- PASSAGE FOR REVIEW:
******

I'm sure that I'll discover other places where I will want to place limits on the transform.

The last thing I'll present in this post is the skeleton for the conversion.  The following code will do a simplistic transform of simple Open XML documents to simple XHTML.  I can then build and extend this code, handling more and more sophisticated varieties of markup.  For a detailed explanation of how this type of transform works, see the post, Recursive Pure Functional Transforms of XML.

using System;
using System.Collections.Generic;
using System.IO;
using System.Linq;
using System.Text;
using System.Xml;
using System.Xml.Linq;
using DocumentFormat.OpenXml.Packaging;

namespace HtmlConverter
{
public static class Extensions
{
public static XDocument GetXDocument(this OpenXmlPart part)
{
XDocument partXDocument = part.Annotation<XDocument>();
if (partXDocument != null)
return partXDocument;
using (Stream partStream = part.GetStream())
using (XmlReader partXmlReader = XmlReader.Create(partStream))
partXDocument = XDocument.Load(partXmlReader);
part.AddAnnotation(partXDocument);
return partXDocument;
}

public static string StringConcatenate(this IEnumerable<string> source)
{
StringBuilder sb = new StringBuilder();
foreach (string s in source)

******

- GIVEN DATA:
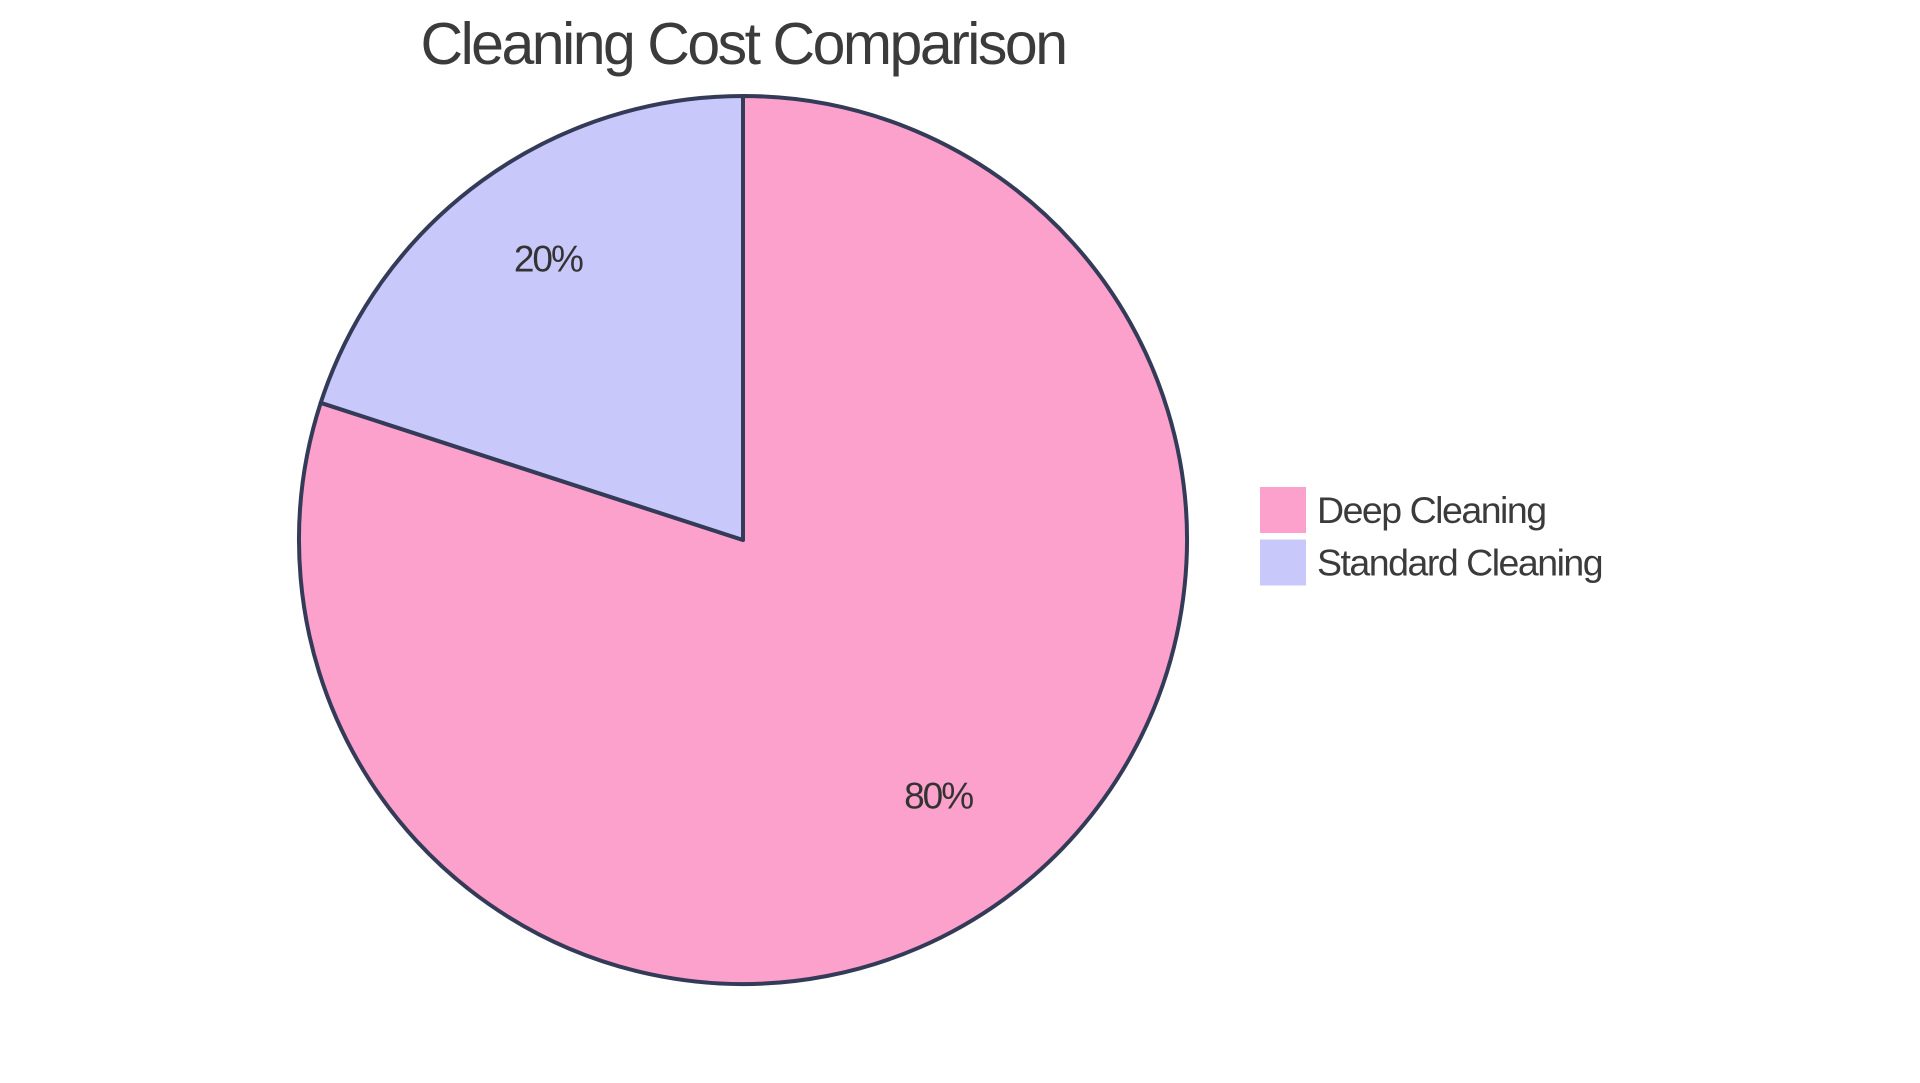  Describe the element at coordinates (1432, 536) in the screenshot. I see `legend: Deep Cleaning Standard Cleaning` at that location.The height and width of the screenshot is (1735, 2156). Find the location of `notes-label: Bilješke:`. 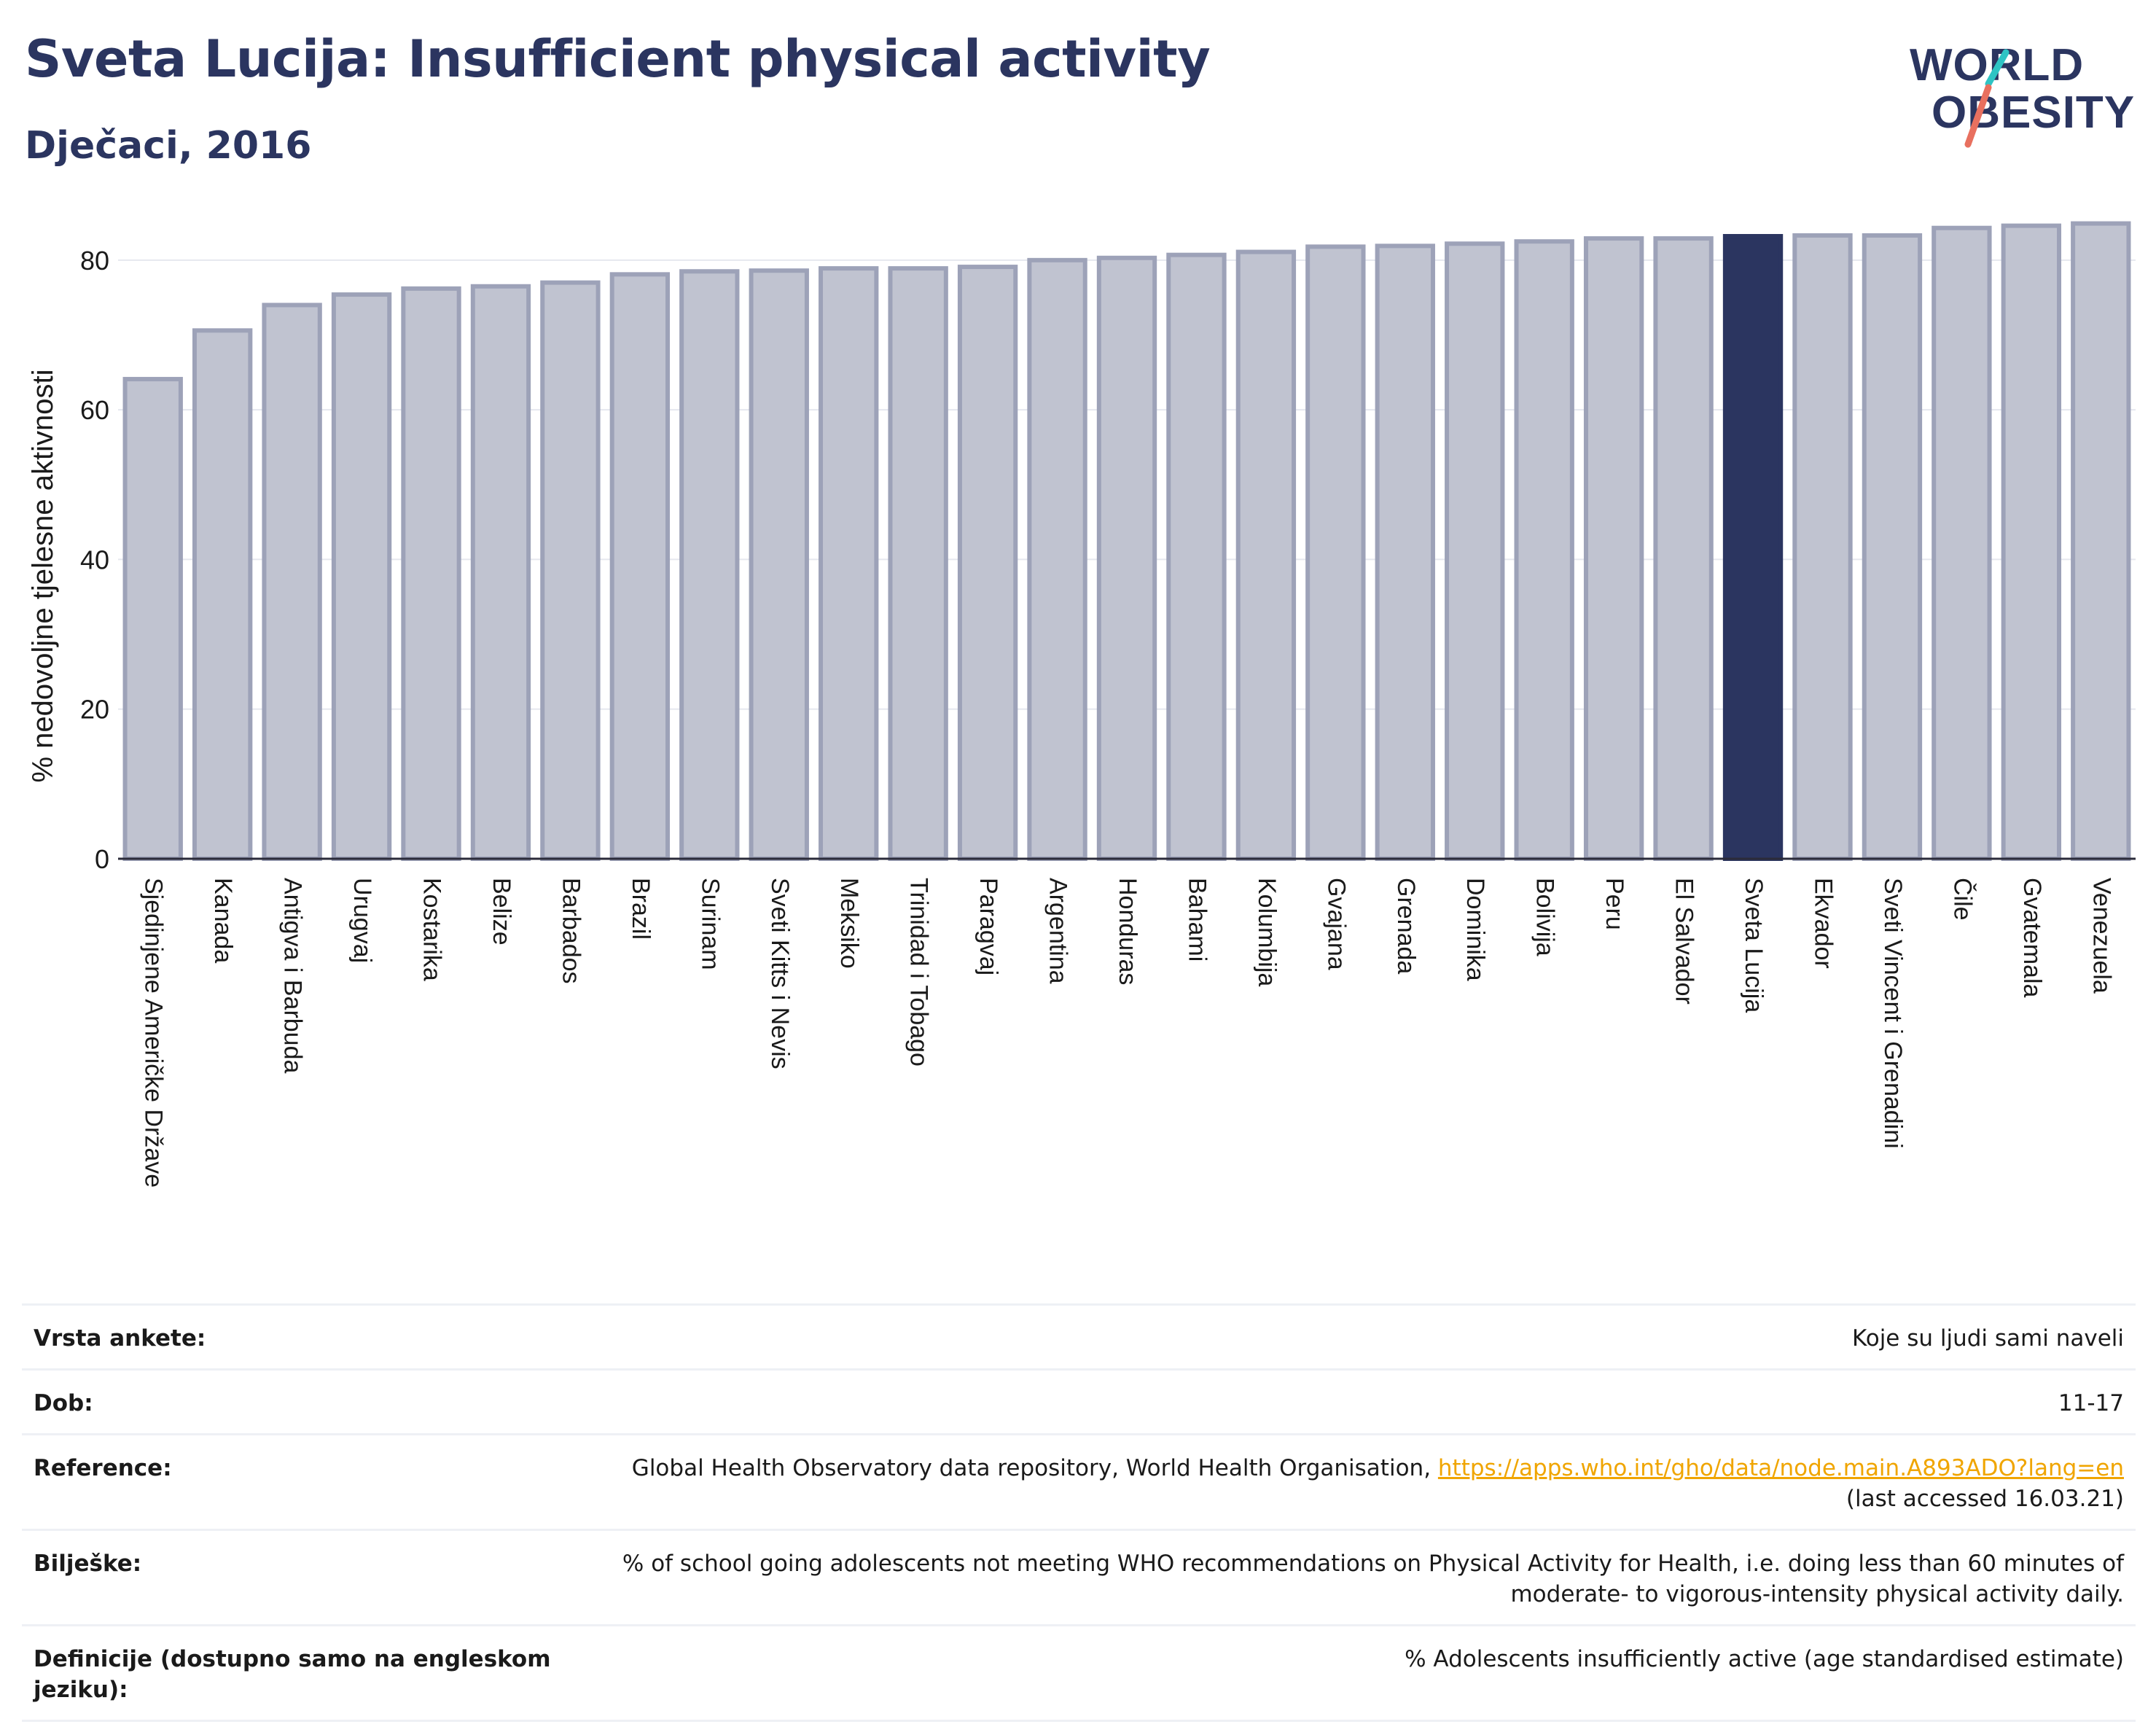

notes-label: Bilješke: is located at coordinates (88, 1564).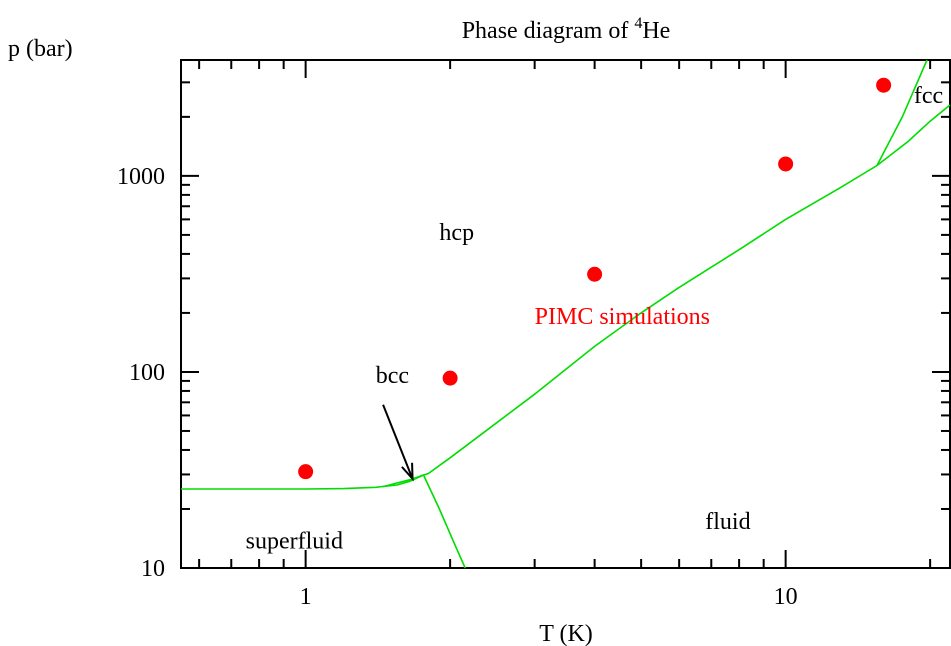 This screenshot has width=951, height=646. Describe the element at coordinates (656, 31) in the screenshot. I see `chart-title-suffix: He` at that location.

******

- WHAT TO PRODUCE:
Which namespaces are imported by the using directives in the code from the Open XML to XHTML conversion post?

- OUTPUT OF THE TASK:
System, System.Collections.Generic, System.IO, System.Linq, System.Text, System.Xml, System.Xml.Linq, DocumentFormat.OpenXml.Packaging